Question

If an angle of a triangle remains unchanged but each of its two including sides is doubled, then the area is multiplied by:
A
$$2$$
B
$$3$$
C
$$4$$
D
$$6$$
E
more than $$6$$

Answer

**step1** Understanding the problem

We are presented with a triangle. We are told that one of its angles stays exactly the same. We are also told that the two sides that form this specific angle are each made twice as long (doubled). Our goal is to figure out how many times bigger the new triangle's area will be compared to the original triangle's area.

**step2** Understanding the area of a triangle

The area of any triangle can be found by a simple rule: take half of its base, and then multiply that by its height. The 'base' can be any side of the triangle, and the 'height' is the straight, perpendicular distance from the opposite corner (vertex) to that base.
Let's pick one of the two sides that form the unchanged angle as our 'Original Base'.
Let the perpendicular distance from the third corner to this 'Original Base' be the 'Original Height'.
So, the Original Area of our triangle is: Original Area = $$\frac{1}{2}$$ × Original Base × Original Height.

**step3** Analyzing how the dimensions change

The problem states that both sides that make up the unchanged angle are doubled.
1. The side we chose as our 'Original Base' now becomes '2 × Original Base'.
2. The other side forming the angle is also doubled. This is important because it affects the 'height' of the triangle. Imagine the fixed angle is at point A. One side is AB and the other is AC. If we consider AB as the base, the height comes from point C. When side AC is doubled to a new length, let's call it 2AC, and the angle at A remains the same, the entire triangle is essentially stretched away from point A. This means that the new perpendicular distance (New Height) from the new point C' (which is now twice as far from A along the line AC) to the line AB will also be twice the 'Original Height'.
So, the 'New Height' is '2 × Original Height'.

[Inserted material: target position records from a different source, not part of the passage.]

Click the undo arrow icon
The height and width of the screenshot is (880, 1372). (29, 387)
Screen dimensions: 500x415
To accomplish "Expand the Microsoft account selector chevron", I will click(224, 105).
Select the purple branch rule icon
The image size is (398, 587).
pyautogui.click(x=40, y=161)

**step4** Calculating the new area

Now, we use our new 'New Base' and 'New Height' to find the New Area:
New Area = $$\frac{1}{2}$$ × New Base × New Height
Let's substitute the doubled lengths we found:
New Area = $$\frac{1}{2}$$ × (2 × Original Base) × (2 × Original Height)

**step5** Comparing the new area to the original area

Let's rearrange the multiplication in the New Area calculation to see the relationship clearly:
New Area = $$\frac{1}{2}$$ × 2 × 2 × Original Base × Original Height
We can multiply the numbers together: 2 × 2 = 4.
So, New Area = $$\frac{1}{2}$$ × 4 × Original Base × Original Height
We can also write this as:
New Area = 4 × $$\left( \frac{1}{2} \text{ × Original Base × Original Height} \right)$$
From Question1.step2, we know that $$\left( \frac{1}{2} \text{ × Original Base × Original Height} \right)$$ is the Original Area of the triangle.
Therefore, New Area = 4 × Original Area.

**step6** Concluding the multiplication factor

Our calculation shows that when an angle of a triangle remains unchanged but each of its two including sides is doubled, the area of the triangle becomes 4 times larger. So, the area is multiplied by 4.